Onderzoekers zeggen dat mensen met diabetes die SGLT2-remmers gebruikten twee keer zoveel kans hadden om de zeldzame aandoening te ontwikkelen als degenen die het medicijn niet gebruikten.
SGLT2-remmers, enkele van de nieuwste diabetesgeneesmiddelen op de markt, kunnen het risico op een ernstige aandoening vergroten.
Een nieuwe studie concludeert dat deze medicijnen de kans op het ontwikkelen van diabetische ketoacidose zelfs verdubbelen.
Omdat diabetes steeds vaker voorkomt in de Verenigde Staten, is de jacht op nieuwe en effectievere medicatie in volle gang.

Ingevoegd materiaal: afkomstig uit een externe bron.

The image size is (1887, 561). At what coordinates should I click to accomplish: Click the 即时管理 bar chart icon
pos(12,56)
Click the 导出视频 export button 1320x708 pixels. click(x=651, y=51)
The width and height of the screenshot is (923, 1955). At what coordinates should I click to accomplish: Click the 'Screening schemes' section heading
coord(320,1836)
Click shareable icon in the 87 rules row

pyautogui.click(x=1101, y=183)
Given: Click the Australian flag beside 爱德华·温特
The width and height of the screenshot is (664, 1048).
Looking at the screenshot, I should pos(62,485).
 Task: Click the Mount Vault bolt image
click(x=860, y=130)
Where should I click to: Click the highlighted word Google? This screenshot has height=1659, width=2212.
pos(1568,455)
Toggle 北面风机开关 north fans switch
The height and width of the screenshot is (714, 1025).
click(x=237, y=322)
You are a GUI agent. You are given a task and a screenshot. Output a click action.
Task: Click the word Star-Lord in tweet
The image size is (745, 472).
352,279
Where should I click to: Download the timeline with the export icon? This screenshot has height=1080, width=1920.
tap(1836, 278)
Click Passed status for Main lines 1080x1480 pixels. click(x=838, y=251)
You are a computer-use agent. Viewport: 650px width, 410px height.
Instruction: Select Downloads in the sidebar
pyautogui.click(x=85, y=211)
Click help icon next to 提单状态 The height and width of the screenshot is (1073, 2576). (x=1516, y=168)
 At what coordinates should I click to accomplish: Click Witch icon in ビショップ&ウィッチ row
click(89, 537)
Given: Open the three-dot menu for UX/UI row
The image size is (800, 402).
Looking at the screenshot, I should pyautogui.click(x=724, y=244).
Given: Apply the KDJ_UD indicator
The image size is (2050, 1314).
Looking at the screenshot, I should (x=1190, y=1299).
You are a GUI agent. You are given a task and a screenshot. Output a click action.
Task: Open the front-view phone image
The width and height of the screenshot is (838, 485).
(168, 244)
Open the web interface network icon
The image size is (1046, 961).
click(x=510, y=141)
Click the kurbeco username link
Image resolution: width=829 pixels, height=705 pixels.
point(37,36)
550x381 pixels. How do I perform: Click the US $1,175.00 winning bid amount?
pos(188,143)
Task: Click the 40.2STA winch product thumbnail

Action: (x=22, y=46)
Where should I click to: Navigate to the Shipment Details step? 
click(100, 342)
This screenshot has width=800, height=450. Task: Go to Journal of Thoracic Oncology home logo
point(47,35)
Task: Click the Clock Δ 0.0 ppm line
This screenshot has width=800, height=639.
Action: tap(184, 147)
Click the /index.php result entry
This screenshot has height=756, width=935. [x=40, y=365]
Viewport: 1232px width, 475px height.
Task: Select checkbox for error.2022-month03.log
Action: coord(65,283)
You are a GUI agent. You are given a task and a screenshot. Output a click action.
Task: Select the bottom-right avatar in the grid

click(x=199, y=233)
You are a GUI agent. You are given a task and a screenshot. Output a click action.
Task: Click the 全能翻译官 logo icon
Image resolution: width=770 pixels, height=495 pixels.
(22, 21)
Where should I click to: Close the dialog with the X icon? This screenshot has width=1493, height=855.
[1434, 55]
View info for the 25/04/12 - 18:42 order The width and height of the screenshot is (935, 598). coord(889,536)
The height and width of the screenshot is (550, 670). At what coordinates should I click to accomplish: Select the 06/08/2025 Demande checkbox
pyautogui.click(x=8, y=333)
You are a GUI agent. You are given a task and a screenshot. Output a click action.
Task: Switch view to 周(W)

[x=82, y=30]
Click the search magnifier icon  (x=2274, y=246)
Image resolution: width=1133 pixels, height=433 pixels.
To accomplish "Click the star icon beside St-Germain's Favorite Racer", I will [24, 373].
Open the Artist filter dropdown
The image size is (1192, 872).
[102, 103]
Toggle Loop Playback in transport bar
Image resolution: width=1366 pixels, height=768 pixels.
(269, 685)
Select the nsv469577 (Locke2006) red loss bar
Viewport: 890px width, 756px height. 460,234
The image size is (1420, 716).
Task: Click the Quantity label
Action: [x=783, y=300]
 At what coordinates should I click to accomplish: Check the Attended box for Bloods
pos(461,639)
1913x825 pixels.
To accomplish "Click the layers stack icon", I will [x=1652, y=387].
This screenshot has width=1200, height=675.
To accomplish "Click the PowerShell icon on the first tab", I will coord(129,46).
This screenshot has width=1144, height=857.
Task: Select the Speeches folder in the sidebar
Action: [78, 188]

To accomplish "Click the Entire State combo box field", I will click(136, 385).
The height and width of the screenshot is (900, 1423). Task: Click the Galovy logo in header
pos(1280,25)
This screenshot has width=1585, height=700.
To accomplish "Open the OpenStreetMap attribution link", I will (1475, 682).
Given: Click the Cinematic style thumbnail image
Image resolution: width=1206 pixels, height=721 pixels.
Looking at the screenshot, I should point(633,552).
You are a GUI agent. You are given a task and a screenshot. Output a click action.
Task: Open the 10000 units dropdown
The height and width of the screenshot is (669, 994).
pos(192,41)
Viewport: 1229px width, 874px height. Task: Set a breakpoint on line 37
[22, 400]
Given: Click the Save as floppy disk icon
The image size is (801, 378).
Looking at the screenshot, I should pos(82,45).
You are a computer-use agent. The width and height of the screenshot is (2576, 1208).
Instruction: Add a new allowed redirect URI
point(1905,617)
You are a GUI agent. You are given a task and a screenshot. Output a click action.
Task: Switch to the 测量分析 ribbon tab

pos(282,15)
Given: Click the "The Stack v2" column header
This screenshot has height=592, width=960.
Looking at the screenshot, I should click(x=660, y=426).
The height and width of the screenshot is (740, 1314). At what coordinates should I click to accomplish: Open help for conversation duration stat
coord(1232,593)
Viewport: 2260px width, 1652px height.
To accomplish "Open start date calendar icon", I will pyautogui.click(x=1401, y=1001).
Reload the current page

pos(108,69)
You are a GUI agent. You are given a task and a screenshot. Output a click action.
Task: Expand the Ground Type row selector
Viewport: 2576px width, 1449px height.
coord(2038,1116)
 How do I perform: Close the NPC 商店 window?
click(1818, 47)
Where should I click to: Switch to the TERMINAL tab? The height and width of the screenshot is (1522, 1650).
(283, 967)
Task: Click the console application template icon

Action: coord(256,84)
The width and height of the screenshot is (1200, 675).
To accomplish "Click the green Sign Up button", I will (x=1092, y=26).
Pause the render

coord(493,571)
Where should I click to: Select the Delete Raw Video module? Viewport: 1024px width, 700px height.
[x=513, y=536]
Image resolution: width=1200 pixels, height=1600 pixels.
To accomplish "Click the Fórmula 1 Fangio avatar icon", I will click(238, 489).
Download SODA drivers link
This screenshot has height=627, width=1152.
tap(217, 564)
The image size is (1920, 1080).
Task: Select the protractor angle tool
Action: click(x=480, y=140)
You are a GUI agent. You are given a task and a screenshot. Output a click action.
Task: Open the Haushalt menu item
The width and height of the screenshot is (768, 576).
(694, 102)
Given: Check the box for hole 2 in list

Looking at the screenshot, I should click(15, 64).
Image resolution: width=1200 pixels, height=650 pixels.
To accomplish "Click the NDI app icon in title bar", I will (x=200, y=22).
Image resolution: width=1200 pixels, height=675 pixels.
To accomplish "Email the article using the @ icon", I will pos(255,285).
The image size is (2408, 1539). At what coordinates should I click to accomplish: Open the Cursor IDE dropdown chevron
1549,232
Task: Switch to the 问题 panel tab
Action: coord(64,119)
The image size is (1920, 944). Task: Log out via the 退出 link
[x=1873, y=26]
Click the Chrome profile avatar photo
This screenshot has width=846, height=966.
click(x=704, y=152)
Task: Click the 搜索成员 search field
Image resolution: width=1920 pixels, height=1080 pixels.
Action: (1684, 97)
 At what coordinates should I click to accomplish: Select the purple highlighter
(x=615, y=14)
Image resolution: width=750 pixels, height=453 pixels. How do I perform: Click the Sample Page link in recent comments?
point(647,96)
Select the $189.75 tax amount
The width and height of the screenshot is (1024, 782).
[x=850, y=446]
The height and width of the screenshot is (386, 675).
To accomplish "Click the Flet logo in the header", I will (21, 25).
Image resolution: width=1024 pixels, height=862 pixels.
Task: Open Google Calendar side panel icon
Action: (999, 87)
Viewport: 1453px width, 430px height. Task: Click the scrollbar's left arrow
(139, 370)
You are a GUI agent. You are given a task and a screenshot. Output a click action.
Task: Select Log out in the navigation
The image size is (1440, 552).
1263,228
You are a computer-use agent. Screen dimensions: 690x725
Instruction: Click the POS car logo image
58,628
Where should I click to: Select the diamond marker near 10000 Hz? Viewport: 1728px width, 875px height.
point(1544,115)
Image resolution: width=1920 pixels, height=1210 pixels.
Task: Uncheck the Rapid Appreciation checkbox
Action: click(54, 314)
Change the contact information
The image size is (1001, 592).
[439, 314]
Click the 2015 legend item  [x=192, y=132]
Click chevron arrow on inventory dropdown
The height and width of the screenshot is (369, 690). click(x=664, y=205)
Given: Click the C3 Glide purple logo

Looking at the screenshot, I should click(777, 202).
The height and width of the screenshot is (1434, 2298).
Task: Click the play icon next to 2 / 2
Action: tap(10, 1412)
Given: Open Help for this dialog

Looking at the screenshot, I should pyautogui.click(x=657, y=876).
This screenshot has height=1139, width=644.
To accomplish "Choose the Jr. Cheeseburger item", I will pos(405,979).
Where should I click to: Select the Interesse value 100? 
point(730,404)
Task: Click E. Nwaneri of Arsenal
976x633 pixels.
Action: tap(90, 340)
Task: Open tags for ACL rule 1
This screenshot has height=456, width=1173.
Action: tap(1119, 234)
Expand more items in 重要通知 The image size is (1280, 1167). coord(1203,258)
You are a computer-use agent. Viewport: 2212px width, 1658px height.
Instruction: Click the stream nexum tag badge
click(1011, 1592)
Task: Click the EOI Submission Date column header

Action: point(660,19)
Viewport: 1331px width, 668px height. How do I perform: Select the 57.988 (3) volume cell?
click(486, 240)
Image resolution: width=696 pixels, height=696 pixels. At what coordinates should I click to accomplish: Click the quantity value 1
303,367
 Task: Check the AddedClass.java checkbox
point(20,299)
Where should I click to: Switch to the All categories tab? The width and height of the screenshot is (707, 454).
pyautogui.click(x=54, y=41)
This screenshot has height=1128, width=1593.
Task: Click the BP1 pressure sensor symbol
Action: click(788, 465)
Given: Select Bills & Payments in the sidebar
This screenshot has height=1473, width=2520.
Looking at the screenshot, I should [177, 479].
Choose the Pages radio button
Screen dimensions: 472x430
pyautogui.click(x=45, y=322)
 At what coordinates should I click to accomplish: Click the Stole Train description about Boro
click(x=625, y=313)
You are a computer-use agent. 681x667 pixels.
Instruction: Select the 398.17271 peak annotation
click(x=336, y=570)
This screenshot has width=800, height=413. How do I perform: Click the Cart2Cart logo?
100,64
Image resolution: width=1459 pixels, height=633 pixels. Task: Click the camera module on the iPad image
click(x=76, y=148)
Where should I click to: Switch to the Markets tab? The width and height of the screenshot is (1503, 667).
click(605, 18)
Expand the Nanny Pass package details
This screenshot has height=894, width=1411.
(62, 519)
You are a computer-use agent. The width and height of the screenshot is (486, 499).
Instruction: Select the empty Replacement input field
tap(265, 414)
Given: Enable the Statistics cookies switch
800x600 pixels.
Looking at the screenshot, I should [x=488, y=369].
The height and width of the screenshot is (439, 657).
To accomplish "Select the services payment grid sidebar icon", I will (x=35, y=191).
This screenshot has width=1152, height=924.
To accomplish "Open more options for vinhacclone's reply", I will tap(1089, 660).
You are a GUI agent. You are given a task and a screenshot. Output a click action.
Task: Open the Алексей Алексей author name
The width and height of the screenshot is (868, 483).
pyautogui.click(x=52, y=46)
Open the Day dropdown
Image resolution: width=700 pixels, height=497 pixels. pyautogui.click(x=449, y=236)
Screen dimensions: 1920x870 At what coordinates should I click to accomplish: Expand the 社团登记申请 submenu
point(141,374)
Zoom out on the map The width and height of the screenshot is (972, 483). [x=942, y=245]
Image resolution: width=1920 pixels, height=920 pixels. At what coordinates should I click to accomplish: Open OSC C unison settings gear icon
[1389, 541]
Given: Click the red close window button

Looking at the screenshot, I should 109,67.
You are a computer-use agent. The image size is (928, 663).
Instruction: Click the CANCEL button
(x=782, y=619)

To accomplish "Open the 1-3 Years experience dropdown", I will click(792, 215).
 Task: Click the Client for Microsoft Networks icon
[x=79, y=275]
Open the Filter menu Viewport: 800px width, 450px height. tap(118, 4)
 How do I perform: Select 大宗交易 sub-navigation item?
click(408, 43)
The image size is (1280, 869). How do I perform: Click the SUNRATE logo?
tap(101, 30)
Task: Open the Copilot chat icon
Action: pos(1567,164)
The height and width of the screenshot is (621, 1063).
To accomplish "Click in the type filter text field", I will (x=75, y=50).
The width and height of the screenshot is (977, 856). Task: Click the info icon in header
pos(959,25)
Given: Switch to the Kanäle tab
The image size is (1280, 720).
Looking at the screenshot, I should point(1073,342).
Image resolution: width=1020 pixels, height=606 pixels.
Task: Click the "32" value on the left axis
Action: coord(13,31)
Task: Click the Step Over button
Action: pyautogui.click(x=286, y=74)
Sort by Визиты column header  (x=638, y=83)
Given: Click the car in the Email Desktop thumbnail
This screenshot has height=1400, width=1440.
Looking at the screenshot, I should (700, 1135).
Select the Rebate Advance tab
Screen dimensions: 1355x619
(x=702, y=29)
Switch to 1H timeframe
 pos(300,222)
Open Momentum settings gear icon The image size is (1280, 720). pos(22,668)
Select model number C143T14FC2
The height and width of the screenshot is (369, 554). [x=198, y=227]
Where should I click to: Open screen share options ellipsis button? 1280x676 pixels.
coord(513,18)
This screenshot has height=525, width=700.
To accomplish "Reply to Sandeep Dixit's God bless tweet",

Natrium-glucose cotransporter-2 (SGLT2) -remmers zijn de meest recente toevoegingen aan de lijst met beschikbare geneesmiddelen.
Deze medicijnen worden vaak gegeven in combinatie met andere diabetesmedicijnen, zoals metformine en insuline.
De nieuwe klasse medicijnen is relatief populair geworden, maar uit het laatste onderzoek blijkt dat ze het risico op een ernstige diabetesgerelateerde complicatie kunnen vergroten.
Lees meer: Eerste Indy 500-coureur met diabetes vertelt over leven, racen »
Diabetische ketoacidose is relatief zeldzaam, maar mogelijk levensbedreigend.
Het treedt op wanneer zuren, ketonen genaamd, zich in het lichaam opstapelen, waardoor de zuurgraad van het bloed toeneemt, of wanneer het lichaam niet genoeg insuline aanmaakt.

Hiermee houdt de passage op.